Render the lines from the one holding "This screenshot has width=800, height=466." through the one holding "Action: (888, 311)", inclusive, as a Markdown table with a Row column numbering each line and a Line column giving its text, leaving out any blank lines.

__Data__
····················

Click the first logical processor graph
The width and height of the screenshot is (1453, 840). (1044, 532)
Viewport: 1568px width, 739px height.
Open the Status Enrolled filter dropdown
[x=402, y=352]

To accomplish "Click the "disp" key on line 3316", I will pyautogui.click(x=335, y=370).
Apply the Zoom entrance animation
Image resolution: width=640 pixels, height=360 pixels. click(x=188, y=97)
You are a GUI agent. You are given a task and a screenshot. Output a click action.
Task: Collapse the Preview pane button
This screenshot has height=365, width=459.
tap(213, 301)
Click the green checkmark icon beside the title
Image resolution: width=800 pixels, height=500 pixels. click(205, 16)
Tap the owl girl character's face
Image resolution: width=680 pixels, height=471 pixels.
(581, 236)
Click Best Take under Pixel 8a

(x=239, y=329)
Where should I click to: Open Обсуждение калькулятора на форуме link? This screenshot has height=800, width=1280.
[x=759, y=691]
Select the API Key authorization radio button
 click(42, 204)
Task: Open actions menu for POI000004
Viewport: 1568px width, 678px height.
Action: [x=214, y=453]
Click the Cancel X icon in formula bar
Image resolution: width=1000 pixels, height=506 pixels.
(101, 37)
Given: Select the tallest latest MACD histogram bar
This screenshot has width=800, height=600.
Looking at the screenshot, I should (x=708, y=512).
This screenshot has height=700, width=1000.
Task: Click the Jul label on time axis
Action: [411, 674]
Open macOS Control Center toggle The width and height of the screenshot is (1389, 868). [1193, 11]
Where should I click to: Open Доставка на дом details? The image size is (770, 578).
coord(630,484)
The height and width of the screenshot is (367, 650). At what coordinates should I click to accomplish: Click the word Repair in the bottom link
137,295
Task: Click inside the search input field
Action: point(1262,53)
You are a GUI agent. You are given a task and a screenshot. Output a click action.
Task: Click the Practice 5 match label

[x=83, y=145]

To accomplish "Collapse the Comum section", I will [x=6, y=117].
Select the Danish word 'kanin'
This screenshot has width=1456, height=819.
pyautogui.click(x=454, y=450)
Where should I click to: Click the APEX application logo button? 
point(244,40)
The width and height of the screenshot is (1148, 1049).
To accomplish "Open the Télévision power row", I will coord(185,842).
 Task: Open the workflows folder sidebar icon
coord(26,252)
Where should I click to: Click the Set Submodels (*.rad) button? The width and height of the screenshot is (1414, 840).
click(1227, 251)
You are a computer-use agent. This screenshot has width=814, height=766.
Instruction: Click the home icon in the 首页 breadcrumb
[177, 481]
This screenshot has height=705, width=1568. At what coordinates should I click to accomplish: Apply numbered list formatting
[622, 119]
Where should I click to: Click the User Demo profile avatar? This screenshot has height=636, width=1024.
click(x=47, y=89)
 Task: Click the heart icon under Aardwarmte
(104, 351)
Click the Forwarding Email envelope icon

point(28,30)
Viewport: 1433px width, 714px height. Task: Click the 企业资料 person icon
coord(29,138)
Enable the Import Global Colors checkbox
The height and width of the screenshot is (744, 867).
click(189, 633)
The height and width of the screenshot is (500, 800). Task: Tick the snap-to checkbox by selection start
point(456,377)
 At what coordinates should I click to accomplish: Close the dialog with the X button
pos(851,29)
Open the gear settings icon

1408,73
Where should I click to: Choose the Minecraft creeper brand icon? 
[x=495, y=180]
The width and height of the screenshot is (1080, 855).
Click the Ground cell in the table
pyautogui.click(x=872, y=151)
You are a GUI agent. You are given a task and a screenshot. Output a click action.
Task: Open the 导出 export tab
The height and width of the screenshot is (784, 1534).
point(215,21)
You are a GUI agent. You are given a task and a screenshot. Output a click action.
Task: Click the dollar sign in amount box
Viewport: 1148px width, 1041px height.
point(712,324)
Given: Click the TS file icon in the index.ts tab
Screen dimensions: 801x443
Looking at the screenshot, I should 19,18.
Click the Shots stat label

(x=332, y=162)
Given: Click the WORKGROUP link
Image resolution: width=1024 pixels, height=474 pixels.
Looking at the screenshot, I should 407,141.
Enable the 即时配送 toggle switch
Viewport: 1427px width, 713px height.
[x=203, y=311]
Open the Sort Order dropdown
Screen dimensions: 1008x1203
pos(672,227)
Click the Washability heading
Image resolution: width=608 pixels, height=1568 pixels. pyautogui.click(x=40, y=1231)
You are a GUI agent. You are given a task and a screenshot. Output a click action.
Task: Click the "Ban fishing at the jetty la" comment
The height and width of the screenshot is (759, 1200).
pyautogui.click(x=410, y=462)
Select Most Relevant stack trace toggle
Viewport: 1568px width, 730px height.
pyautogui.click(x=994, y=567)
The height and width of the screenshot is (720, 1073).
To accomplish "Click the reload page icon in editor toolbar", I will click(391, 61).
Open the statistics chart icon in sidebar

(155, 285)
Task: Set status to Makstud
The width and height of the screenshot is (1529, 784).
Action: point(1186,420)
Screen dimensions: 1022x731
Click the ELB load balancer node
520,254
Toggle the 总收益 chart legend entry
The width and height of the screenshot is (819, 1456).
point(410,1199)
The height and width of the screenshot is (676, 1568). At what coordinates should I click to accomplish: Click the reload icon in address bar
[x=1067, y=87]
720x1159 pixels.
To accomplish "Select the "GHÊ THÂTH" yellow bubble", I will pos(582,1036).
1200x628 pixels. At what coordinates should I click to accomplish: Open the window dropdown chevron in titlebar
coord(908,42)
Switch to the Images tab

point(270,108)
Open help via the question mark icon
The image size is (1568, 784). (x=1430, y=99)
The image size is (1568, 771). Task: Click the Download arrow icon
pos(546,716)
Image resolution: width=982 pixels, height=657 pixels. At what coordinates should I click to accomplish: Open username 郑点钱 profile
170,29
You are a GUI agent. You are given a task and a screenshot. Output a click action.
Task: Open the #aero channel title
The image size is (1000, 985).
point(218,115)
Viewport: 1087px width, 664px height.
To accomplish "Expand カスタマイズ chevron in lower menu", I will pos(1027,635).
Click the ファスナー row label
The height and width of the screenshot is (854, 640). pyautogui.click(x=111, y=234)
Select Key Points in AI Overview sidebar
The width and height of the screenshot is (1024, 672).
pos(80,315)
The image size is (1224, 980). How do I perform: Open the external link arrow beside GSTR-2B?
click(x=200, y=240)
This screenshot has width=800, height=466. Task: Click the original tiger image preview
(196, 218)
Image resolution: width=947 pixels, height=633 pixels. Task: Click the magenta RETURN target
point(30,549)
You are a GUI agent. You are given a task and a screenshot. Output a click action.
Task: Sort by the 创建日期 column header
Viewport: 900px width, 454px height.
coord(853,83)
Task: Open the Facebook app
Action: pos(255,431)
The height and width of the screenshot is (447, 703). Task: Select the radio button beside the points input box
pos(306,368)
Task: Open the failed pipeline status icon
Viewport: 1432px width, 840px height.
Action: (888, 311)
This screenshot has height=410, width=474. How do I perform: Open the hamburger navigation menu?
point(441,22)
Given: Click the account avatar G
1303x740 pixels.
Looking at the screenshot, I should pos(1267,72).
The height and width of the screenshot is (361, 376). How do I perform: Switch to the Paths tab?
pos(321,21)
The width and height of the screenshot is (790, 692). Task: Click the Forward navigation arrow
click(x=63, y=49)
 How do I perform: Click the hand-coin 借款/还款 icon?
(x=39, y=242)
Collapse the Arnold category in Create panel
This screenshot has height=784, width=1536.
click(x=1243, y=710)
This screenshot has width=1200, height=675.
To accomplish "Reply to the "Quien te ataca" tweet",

····················

__Reply to the task__
| Row | Line |
|---|---|
| 1 | This screenshot has width=800, height=466. Task: Click the original tiger image preview |
| 2 | (196, 218) |
| 3 | Image resolution: width=947 pixels, height=633 pixels. Task: Click the magenta RETURN target |
| 4 | point(30,549) |
| 5 | You are a GUI agent. You are given a task and a screenshot. Output a click action. |
| 6 | Task: Sort by the 创建日期 column header |
| 7 | Viewport: 900px width, 454px height. |
| 8 | coord(853,83) |
| 9 | Task: Open the Facebook app |
| 10 | Action: pos(255,431) |
| 11 | The height and width of the screenshot is (447, 703). Task: Select the radio button beside the points input box |
| 12 | pos(306,368) |
| 13 | Task: Open the failed pipeline status icon |
| 14 | Viewport: 1432px width, 840px height. |
| 15 | Action: (888, 311) |